■ Aim of the exercise:
All that is wanted is a word-for-word retyping of the lines from the one containing "587x583 pixels." through the end of the material below.
****************
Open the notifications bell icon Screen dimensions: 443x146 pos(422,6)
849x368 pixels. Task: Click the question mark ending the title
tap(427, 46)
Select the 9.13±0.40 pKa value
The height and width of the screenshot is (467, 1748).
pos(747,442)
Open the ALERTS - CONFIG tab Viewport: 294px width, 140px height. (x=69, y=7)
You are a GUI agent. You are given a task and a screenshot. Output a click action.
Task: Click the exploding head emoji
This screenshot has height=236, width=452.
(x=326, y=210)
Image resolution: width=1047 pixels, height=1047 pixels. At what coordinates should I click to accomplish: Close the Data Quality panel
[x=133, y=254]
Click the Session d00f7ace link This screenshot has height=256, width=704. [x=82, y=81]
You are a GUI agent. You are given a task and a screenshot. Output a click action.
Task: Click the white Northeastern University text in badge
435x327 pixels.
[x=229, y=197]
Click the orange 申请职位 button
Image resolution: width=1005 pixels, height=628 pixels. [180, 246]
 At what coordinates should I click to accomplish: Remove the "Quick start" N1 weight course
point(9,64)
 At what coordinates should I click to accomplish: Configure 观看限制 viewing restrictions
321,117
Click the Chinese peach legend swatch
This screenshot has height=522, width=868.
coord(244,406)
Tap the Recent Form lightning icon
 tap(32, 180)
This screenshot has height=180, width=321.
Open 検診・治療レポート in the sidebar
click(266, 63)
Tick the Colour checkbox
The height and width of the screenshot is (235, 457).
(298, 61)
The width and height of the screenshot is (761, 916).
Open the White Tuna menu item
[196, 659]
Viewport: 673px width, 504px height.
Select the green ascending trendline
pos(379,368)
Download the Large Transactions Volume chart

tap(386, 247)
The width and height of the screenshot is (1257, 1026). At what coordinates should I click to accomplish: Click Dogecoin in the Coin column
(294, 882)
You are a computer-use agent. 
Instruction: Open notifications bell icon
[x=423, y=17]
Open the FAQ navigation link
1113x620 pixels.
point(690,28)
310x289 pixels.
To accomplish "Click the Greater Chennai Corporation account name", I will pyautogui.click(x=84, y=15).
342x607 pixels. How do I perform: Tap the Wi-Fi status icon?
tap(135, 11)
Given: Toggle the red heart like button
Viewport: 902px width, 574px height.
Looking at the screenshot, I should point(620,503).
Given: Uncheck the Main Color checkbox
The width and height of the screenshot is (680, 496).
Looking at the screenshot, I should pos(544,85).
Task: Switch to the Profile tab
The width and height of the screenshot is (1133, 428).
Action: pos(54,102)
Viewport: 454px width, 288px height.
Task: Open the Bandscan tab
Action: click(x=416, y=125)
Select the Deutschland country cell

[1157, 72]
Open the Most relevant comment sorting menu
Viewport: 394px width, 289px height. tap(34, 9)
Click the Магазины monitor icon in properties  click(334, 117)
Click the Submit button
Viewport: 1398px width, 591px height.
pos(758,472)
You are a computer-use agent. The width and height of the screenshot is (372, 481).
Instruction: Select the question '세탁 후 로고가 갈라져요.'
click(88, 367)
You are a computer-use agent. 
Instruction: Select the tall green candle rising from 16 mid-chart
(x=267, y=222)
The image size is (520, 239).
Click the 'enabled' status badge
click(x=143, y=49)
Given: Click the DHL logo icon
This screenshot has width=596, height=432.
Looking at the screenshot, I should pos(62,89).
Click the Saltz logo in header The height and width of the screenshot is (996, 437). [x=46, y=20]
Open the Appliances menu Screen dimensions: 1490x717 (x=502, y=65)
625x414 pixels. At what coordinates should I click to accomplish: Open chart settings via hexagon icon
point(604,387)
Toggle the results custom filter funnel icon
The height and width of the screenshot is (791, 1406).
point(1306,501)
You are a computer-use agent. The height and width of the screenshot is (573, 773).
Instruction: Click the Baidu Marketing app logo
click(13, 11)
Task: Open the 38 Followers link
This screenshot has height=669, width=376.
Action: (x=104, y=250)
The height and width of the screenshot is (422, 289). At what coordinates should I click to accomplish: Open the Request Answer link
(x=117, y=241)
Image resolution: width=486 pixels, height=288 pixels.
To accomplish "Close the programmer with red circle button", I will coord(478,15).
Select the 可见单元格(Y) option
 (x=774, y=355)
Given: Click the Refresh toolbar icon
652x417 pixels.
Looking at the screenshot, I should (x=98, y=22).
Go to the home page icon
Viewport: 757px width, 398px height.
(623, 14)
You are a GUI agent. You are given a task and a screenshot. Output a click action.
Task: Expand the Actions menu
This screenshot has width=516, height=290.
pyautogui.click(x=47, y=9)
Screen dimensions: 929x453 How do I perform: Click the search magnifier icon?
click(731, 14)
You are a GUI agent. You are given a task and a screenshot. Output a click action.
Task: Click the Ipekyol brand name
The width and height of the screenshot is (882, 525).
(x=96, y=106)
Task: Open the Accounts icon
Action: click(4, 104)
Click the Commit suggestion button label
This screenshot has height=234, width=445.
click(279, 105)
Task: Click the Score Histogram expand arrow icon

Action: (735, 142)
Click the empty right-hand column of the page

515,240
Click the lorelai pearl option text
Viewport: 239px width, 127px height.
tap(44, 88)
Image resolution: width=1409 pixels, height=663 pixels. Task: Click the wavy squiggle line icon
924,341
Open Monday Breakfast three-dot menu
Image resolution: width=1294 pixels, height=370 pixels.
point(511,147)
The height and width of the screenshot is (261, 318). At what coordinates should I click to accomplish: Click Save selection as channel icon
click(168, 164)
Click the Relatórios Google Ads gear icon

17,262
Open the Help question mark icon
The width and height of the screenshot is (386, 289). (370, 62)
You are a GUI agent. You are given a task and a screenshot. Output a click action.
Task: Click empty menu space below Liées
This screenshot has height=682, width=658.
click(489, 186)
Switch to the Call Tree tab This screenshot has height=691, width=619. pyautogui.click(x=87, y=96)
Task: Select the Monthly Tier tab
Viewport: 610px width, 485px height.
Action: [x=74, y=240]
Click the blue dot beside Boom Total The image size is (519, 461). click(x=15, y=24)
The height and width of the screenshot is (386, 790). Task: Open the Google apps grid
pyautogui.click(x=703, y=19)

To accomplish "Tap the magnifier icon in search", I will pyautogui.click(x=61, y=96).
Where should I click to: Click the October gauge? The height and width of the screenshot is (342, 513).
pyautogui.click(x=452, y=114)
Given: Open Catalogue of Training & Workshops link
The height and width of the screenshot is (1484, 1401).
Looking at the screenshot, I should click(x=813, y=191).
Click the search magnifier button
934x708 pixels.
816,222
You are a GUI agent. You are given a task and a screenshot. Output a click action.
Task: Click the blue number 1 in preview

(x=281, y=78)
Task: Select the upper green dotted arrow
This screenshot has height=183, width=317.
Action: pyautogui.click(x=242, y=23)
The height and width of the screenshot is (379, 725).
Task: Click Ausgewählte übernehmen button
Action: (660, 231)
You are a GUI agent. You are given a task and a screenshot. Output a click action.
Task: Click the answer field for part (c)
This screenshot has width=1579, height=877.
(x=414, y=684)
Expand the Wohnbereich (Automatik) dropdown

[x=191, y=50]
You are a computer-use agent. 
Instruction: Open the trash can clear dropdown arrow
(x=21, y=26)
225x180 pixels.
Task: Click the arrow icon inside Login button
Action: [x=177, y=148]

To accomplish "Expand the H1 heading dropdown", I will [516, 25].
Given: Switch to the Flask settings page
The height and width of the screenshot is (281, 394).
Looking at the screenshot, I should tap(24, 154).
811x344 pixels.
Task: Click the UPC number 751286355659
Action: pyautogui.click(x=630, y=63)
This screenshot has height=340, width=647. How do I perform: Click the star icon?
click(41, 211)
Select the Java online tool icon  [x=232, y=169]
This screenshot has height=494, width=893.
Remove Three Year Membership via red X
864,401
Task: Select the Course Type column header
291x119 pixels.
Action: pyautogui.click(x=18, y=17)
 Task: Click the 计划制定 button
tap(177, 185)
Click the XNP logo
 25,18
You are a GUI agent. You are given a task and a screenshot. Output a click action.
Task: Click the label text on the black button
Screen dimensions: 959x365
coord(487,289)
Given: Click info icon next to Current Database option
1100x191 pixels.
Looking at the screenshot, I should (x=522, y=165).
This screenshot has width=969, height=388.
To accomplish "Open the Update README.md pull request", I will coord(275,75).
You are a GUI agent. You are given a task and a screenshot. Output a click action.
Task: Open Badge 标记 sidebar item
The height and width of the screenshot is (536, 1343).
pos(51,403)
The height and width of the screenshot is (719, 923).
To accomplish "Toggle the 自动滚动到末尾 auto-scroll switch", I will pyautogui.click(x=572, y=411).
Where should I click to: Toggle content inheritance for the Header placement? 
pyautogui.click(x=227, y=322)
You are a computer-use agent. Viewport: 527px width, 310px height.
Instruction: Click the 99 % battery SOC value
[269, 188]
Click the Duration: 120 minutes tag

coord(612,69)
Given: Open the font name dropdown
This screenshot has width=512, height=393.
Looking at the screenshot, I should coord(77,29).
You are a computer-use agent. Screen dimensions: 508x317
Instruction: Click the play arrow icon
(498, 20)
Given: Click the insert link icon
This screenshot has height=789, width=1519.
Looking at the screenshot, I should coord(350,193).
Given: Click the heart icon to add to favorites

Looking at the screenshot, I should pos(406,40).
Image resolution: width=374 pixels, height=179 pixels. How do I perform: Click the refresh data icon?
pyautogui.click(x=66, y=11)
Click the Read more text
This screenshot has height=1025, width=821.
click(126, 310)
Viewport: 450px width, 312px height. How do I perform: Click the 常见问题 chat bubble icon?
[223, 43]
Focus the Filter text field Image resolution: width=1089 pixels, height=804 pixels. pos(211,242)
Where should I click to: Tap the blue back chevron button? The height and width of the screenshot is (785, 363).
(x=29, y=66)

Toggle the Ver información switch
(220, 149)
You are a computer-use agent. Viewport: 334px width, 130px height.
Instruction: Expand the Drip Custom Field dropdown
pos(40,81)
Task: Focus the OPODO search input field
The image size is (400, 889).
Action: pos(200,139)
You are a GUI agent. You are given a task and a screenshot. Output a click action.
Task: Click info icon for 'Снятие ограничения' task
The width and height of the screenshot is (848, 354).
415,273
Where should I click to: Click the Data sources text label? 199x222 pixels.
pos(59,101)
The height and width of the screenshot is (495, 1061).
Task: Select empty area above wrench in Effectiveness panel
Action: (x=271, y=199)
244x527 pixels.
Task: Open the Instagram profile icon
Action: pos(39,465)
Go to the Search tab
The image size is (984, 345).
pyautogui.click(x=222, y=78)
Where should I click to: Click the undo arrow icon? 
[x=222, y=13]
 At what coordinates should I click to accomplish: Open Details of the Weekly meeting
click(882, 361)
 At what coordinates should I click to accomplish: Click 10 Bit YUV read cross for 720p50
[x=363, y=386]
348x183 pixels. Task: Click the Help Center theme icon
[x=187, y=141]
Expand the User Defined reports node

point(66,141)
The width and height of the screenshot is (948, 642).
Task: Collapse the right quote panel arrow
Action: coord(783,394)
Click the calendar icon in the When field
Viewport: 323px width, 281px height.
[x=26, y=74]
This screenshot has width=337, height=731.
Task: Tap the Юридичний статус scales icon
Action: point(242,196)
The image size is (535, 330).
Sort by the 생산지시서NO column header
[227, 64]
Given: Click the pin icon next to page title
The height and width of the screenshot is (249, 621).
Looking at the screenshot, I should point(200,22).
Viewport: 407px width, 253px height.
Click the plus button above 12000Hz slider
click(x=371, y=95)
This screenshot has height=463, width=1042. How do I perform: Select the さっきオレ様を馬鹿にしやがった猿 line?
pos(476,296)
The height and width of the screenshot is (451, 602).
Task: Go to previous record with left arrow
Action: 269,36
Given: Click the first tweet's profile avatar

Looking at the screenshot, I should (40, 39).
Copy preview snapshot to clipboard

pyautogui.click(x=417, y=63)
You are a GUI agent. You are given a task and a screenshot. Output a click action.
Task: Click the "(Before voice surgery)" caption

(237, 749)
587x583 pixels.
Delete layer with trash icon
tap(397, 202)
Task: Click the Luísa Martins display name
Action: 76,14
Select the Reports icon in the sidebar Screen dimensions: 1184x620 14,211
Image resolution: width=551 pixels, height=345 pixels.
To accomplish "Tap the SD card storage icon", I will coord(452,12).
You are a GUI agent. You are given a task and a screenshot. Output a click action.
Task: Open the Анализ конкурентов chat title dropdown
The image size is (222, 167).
****************
■ Solution to this task:
587x583 pixels.
Delete layer with trash icon
tap(397, 202)
Task: Click the Luísa Martins display name
Action: 76,14
Select the Reports icon in the sidebar Screen dimensions: 1184x620 14,211
Image resolution: width=551 pixels, height=345 pixels.
To accomplish "Tap the SD card storage icon", I will coord(452,12).
You are a GUI agent. You are given a task and a screenshot. Output a click action.
Task: Open the Анализ конкурентов chat title dropdown
The image size is (222, 167).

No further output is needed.